Publication 04 GibbsDDRM: A Partially Collapsed Gibbs Sampler for Solving Blind Inverse Problems with Denoising Diffusion Restoration

Authors
Naoki Murata (Sony AI), Koichi Saito (Sony AI), Chieh-Hsin Lai (Sony AI), Yuhta Takida (Sony AI), Toshimitsu Uesaka (Sony AI), Yuki Mitsufuji (Sony AI), Stefano Ermon
Abstract
Pre-trained diffusion models have been successfully used as priors in a variety of linear inverse problems, where the goal is to reconstruct a signal from noisy linear measurements. However, existing approaches require knowledge of the linear operator. In this paper, we propose GibbsDDRM, an extension of Denoising Diffusion Restoration Models (DDRM) to a blind setting in which the linear measurement operator is unknown. GibbsDDRM constructs a joint distribution of the data, measurements, and linear operator by using a pre-trained diffusion model for the data prior, and it solves the problem by posterior sampling with an efficient variant of a Gibbs sampler. The proposed method is problem-agnostic, meaning that a pre-trained diffusion model can be applied to various inverse problems without fine tuning. In experiments, it achieved high performance on both blind image deblurring and vocal dereverberation tasks, despite the use of simple generic priors for the underlying linear operators.

Publication 05 Men Also Do Laundry: Multi-Attribute Bias Amplification

Authors
Dora Zhao (Sony AI), Jerone T. A. Andrews (Sony AI), Alice Xiang (Sony AI)
Abstract
As computer vision systems become more widely deployed, there is increasing concern from both the research community and the public that these systems are not only reproducing but amplifying harmful social biases. The phenomenon of bias amplification, which is the focus of this work, refers to models amplifying inherent training set biases at test time. Existing metrics measure bias amplification with respect to single annotated attributes (e.g., computer). However, several visual datasets consist of images with multiple attribute annotations. We show models can learn to exploit correlations with respect to multiple attributes (e.g., {computer, keyboard}), which are not accounted for by current metrics. In addition, we show current metrics can give the erroneous impression that minimal or no bias amplification has occurred as they involve aggregating over positive and negative values. Further, these metrics lack a clear desired value, making them difficult to interpret. To address these shortcomings, we propose a new metric: Multi-Attribute Bias Amplification. We validate our proposed metric through an analysis of gender bias amplification on the COCO and imSitu datasets. Finally, we benchmark bias mitigation methods using our proposed metric, suggesting possible avenues for future bias mitigation.
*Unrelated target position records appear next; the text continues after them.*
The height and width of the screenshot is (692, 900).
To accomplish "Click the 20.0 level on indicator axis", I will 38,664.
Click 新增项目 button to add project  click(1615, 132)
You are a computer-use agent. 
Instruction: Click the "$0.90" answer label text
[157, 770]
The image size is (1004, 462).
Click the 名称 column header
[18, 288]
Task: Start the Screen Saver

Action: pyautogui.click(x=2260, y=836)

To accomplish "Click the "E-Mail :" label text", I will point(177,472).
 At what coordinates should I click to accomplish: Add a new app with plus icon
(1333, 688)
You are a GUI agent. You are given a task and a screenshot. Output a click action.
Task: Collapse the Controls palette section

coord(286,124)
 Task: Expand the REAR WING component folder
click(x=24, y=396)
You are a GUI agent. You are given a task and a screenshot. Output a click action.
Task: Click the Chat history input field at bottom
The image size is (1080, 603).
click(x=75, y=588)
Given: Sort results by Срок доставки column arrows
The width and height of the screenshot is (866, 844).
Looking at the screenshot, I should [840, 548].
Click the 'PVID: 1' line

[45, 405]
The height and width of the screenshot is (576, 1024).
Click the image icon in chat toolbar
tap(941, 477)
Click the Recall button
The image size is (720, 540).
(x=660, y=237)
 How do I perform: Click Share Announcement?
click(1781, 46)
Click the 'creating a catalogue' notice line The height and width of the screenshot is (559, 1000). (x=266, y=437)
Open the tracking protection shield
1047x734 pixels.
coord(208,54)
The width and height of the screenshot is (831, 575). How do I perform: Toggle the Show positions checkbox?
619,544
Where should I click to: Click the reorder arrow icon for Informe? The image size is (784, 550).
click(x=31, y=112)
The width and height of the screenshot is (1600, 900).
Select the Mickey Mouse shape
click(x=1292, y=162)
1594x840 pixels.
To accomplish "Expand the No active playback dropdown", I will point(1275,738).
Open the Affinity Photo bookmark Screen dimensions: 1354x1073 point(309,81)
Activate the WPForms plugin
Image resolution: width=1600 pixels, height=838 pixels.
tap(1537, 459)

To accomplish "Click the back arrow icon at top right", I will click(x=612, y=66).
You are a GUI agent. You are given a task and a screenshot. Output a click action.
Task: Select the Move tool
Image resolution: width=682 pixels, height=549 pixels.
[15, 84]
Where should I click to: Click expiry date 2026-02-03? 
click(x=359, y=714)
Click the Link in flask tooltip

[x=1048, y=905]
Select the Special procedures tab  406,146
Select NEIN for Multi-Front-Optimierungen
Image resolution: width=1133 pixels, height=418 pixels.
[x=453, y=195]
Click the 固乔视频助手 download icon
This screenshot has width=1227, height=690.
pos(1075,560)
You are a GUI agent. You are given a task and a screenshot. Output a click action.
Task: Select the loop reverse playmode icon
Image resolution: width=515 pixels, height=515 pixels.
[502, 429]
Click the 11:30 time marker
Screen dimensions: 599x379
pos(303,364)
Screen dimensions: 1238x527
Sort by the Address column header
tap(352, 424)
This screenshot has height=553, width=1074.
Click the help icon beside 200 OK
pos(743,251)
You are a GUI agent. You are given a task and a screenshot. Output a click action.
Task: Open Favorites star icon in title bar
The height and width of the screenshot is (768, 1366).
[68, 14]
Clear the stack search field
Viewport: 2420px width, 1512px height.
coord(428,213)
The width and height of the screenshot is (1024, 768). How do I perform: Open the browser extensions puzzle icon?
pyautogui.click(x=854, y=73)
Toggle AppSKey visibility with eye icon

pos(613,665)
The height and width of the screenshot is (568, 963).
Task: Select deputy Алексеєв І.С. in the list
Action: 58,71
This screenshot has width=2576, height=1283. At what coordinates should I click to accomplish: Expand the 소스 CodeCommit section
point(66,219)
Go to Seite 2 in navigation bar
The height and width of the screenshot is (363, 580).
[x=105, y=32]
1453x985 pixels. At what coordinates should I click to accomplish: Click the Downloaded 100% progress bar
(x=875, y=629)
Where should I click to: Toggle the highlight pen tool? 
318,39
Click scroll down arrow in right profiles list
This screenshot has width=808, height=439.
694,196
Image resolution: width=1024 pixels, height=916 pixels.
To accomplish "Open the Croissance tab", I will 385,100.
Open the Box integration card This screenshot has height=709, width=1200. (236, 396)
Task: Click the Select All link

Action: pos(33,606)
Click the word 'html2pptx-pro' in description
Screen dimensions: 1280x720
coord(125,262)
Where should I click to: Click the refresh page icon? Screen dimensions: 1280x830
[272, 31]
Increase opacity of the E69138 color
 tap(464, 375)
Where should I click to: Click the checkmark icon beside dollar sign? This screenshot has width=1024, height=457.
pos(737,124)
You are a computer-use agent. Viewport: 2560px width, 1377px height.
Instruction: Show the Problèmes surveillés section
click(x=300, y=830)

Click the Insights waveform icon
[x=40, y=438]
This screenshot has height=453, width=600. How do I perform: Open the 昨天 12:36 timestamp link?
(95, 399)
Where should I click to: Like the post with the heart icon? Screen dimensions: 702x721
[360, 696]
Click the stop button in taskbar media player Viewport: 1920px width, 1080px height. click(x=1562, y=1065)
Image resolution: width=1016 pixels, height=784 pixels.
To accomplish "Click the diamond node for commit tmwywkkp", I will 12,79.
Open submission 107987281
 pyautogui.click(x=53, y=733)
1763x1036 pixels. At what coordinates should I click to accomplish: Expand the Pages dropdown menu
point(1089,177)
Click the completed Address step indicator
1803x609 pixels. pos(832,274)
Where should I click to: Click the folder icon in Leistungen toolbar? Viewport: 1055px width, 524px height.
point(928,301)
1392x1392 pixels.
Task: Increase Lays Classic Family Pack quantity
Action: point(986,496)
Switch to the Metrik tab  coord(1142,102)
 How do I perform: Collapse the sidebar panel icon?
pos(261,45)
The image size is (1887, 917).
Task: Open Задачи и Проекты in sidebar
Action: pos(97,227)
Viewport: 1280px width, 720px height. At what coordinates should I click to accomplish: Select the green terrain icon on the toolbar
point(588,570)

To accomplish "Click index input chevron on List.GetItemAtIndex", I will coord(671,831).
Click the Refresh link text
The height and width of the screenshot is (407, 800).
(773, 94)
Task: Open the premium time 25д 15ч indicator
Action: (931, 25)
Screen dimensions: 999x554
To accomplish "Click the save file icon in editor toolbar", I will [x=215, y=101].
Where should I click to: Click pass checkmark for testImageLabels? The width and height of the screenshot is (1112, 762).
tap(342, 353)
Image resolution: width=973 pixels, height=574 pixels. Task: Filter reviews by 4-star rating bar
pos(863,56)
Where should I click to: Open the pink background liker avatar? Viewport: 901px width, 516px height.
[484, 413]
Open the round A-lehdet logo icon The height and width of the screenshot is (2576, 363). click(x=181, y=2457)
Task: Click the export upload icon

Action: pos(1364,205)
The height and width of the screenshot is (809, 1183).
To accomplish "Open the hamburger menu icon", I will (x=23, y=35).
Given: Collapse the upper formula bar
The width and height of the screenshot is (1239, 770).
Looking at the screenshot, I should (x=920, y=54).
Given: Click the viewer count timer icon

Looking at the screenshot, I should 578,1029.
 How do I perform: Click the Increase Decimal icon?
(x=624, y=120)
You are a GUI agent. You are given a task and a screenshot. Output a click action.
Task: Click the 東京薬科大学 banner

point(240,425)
Publication 06 Principlism Guided Responsible Data Curation

Authors
Jerone T. A. Andrews (Sony AI), Dora Zhao (Sony AI), William Thong (Sony AI), Apostolos Modas (Sony AI), Orestis Papakyriakopoulos (Sony AI), Alice Xiang (Sony AI)
Abstract
Human-centric computer vision (HCCV) data curation practices often neglect privacy and bias concerns, leading to dataset retractions and unfair models. Further, HCCV datasets constructed through nonconsensual web scraping lack the necessary metadata for comprehensive fairness and robustness evaluations. Current remedies address issues post hoc, lack persuasive justification for adoption, or fail to provide proper contextualization for appropriate application. Our research focuses on proactive, domain-specific recommendations for curating HCCV datasets, addressing privacy and bias. We adopt an ante hoc reflective perspective and draw from current practices and guidelines, guided by the ethical framework of principlism.